▶ _Work item 1_: Quote from the GE HealthCare valuation text, starting with "Comprehensive Analysis" and going on through "safety for investors.".
▶ _Work item 2_:
Using the GE HealthCare valuation text, decide whether each statement agrees with it. Answer yes or no and quote the words that settle it.
(a) GEHC's TTM P/E ratio is lower than the US Medical Equipment industry average.
(b) GEHC's EV/EBITDA multiple is higher than that of Siemens Healthineers.
(c) GEHC was trading at $80 per share.
▶ _Work item 3_:
Answer these questions from the GE HealthCare valuation text.
(a) At what price was GEHC trading?
(b) What EV/EBITDA multiple is given for Danaher?
(c) What fair value range per share do conservative peer multiples suggest?

▶ _Provided text_:
----
Comprehensive Analysis
As of November 3, 2025, GE HealthCare Technologies Inc. (GEHC), trading at $74.95, presents a compelling case for being undervalued when analyzed through several valuation lenses. A triangulated valuation, which combines different methods to estimate a company's intrinsic worth, suggests that its true value is likely higher than its current market price. This gap between intrinsic value and market price offers a potential margin of safety for investors.
The multiples approach, which compares GEHC's valuation metrics to its peers, is a highly relevant method for an established company in a defined industry. GEHC's TTM P/E ratio of 15.52 is substantially below the US Medical Equipment industry average of 28.0x and key competitors like Danaher (34.58x). Similarly, its EV/EBITDA multiple of 11.27 trails peers such as Siemens Healthineers (13.58x) and Danaher (19.26x). Applying conservative peer multiples to GEHC's earnings and EBITDA suggests a fair value range between $85 and $97 per share, indicating significant upside from its current price.
----
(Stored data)
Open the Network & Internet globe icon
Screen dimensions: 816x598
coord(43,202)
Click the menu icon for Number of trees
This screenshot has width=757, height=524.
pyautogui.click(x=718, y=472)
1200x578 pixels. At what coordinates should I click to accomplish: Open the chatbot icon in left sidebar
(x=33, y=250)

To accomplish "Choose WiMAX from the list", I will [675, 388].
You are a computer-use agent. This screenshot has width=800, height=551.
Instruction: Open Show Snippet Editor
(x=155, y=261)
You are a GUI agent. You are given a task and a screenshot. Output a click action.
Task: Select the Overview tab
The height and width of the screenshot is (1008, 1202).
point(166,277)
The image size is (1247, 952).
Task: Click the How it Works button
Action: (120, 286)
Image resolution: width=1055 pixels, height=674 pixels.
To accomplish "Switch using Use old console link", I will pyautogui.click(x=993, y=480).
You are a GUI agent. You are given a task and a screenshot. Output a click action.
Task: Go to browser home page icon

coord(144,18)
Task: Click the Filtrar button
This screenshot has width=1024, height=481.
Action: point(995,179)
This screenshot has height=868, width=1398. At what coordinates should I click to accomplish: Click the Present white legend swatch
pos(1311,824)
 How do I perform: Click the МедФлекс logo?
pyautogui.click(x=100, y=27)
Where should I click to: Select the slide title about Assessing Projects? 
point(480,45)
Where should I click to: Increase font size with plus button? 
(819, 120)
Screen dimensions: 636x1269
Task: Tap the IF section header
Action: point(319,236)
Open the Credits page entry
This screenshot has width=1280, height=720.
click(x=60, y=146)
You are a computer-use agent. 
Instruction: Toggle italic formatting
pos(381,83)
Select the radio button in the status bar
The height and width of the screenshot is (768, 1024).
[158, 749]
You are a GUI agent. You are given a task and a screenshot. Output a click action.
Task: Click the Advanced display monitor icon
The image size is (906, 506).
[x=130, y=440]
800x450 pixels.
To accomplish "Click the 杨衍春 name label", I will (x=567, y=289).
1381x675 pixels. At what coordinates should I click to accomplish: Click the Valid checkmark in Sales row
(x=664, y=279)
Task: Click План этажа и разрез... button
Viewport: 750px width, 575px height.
----
▶ _Your solution 1_:
Comprehensive Analysis
As of November 3, 2025, GE HealthCare Technologies Inc. (GEHC), trading at $74.95, presents a compelling case for being undervalued when analyzed through several valuation lenses. A triangulated valuation, which combines different methods to estimate a company's intrinsic worth, suggests that its true value is likely higher than its current market price. This gap between intrinsic value and market price offers a potential margin of safety for investors.

▶ _Your solution 2_:
(a) Yes: "GEHC's TTM P/E ratio of 15.52 is substantially below the US Medical Equipment industry average of 28.0x"
(b) No: "its EV/EBITDA multiple of 11.27 trails peers such as Siemens Healthineers (13.58x)"
(c) No: "trading at $74.95"

▶ _Your solution 3_:
(a) $74.95
(b) 19.26x
(c) Between $85 and $97 per share